Data limitations on information estimates in large neuronal populations
Bruno B. Averbeck
Sobell Institute of Motor Neuroscience and Movement Disorders, Institute of Neurology, University College London

Understanding the role of correlations among neurons in information coding is a complex problem composed of several more specific questions. We are, however, beginning to obtain answers to certain of the questions. For example, we now understand how several different measures that have been developed to assess the effects of correlations are related. Further, analysis of experimental data is beginning to demonstrate rather clearly that correlations play a limited role in information coding at the level of pairs of neurons. In an effort to move beyond pairs, theoretical studies have attempted to address the question of whether or not correlations have an effect at the population level. These studies have generally proceeded by assuming an empirically informed structure for correlations, and then using this structure to estimate information as a function of population size. These theoretical studies have shown two related facts about the effects of correlations on populations of neurons. First, effects of correlations tend to get larger as the size of the population grows. Second, small effects of correlations in pairs of neurons do not imply small effects at the population level. This implies that the empirical results that have been obtained in pairs cannot be directly extrapolated to populations. Thus, the effects of correlations at the population level will have to be assessed directly at the level of the population.

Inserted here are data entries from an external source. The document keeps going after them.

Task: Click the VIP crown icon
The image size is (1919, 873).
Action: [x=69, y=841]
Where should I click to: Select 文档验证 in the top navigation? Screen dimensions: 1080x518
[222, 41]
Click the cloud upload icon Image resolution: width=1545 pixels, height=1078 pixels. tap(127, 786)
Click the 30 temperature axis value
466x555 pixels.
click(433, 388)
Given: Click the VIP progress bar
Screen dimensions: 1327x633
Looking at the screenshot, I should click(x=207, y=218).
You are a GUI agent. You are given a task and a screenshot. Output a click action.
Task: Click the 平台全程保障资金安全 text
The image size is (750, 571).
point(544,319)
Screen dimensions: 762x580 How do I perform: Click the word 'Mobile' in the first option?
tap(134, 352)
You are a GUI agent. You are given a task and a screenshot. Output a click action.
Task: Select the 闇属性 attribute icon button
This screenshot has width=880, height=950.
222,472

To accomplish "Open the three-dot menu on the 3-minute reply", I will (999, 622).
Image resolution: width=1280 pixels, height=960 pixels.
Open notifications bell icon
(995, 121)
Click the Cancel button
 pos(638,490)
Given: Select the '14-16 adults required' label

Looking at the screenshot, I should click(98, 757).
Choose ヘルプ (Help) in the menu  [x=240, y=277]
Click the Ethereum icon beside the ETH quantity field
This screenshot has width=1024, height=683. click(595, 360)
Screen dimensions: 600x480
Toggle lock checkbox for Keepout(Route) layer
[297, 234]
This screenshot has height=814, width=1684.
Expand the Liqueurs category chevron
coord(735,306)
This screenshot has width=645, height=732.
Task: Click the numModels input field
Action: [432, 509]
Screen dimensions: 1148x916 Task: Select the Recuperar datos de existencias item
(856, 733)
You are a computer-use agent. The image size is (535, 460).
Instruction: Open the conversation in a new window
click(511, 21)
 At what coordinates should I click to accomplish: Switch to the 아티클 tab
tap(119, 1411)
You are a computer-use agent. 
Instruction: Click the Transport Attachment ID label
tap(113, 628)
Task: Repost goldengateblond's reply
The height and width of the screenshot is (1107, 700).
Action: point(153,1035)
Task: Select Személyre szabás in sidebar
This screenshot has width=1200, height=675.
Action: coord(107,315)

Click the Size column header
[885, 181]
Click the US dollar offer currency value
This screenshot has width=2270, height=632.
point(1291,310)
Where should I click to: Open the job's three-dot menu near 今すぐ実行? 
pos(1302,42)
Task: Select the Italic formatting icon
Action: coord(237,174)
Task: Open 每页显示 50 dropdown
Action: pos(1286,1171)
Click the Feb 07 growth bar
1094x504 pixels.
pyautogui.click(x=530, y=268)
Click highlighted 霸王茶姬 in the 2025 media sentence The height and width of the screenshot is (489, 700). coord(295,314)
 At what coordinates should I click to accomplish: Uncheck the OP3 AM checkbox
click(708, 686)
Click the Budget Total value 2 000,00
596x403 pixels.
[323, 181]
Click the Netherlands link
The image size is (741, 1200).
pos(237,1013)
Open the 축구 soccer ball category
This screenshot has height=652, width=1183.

Assessing information in large populations of neurons, however, raises an additional problem, which is less important in pairs of neurons. Namely, the problem of obtaining accurate information estimates in large populations. The question I will address is, how much data is necessary to show that there is additional information in signal dependent correlations, in a large population?

We have derived analytical results which answer this question for several estimators, including a naive estimator, a regularized Bayesian estimator, and an estimator based on boosting. If we consider the specific problem of assessing the effect of signal-dependent correlations, the problem depends on several factors including the number of terms in a model that can extract information from signal dependent correlations, the number of terms in the corresponding model that can only extract linear information, the variance of the quadratic model and the variance of the linear model, which is always greater than or equal to the variance of the quadratic model. We have found that the number of trials, necessary to show that there is information in signal dependent correlations using cross validation is quadratic in the number of predictor variables. This result can be combined with a model of the effect of signal dependent correlations developed by Shamir and Sompolinsky [1] which provides us with estimates of how the variance of the quadratic model is related to the variance of the linear model as a function of the number of neurons in the population. Using this we find that we would need approximately 2000 trials to show an effect with 30 neurons recorded simultaneously. Thus, the data requirements of answering this question are large.

1. M. Shamir and H. Sompolinsky Neural Comput. 16: 1105-1136 (2004).